## Activity
The answer should consist of each line below that contains the word "sidebar".

## Source material
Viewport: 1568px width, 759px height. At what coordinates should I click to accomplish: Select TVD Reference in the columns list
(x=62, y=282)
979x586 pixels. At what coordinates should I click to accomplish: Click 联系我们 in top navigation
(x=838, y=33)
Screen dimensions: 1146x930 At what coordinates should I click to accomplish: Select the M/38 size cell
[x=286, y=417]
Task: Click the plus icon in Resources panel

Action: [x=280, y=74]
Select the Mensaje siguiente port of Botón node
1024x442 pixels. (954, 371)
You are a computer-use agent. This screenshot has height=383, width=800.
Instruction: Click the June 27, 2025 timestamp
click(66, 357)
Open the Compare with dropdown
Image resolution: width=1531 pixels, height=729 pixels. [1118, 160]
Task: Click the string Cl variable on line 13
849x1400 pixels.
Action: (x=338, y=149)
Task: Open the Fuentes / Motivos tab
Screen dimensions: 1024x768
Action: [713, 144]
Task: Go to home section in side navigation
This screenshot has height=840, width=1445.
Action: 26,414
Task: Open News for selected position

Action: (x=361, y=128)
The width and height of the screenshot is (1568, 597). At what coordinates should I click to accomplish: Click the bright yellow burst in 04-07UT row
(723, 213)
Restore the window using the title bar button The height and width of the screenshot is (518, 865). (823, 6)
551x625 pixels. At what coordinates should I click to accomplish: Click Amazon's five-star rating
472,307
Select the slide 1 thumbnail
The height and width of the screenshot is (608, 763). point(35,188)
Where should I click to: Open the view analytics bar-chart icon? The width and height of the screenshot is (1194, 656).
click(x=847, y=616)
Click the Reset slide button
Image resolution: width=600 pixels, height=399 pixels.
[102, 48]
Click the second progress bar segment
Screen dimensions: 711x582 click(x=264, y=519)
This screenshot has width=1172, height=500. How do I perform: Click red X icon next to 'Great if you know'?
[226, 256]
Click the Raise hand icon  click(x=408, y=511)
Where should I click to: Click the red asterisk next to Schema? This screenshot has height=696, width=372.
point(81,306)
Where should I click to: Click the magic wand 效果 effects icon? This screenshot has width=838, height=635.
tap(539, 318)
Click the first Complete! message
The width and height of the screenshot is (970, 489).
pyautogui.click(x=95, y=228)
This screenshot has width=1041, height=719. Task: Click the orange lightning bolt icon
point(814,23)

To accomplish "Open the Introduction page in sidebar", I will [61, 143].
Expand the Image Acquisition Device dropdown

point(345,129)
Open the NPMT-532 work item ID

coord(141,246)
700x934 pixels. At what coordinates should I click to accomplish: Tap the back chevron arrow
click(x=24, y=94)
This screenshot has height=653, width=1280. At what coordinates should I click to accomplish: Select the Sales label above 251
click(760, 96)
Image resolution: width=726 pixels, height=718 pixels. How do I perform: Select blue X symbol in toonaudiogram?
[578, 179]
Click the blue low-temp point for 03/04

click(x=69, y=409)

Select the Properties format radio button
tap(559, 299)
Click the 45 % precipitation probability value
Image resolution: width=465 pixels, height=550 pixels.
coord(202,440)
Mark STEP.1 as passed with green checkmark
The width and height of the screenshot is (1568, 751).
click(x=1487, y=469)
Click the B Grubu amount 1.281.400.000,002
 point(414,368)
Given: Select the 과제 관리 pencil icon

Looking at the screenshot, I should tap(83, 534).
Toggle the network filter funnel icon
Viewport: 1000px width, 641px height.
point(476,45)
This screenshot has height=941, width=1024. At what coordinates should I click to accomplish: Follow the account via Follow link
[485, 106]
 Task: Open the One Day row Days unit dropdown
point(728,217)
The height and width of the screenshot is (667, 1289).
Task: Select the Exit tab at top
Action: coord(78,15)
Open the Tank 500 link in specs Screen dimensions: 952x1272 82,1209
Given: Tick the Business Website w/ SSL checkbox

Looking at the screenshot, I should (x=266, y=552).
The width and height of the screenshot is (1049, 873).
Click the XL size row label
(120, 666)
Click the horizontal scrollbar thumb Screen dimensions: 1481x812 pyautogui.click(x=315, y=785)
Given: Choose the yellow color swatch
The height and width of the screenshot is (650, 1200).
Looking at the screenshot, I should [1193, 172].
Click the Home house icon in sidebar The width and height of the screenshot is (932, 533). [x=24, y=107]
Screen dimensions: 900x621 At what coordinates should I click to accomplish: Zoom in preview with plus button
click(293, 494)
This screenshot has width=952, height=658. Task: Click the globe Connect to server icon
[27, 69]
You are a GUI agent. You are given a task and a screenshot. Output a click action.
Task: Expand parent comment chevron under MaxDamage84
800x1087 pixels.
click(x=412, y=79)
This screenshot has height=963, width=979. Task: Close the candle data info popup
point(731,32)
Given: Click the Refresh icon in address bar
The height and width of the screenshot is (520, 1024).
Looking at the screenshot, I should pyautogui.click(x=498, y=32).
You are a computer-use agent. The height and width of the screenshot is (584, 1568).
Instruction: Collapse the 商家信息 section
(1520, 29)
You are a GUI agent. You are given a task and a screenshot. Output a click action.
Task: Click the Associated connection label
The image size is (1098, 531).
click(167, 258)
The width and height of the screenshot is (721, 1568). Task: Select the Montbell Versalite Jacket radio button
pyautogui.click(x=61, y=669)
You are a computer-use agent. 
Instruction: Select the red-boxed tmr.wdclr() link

## Your response
To accomplish "Open the Introduction page in sidebar", I will [61, 143].
Click the Home house icon in sidebar The width and height of the screenshot is (932, 533). [x=24, y=107]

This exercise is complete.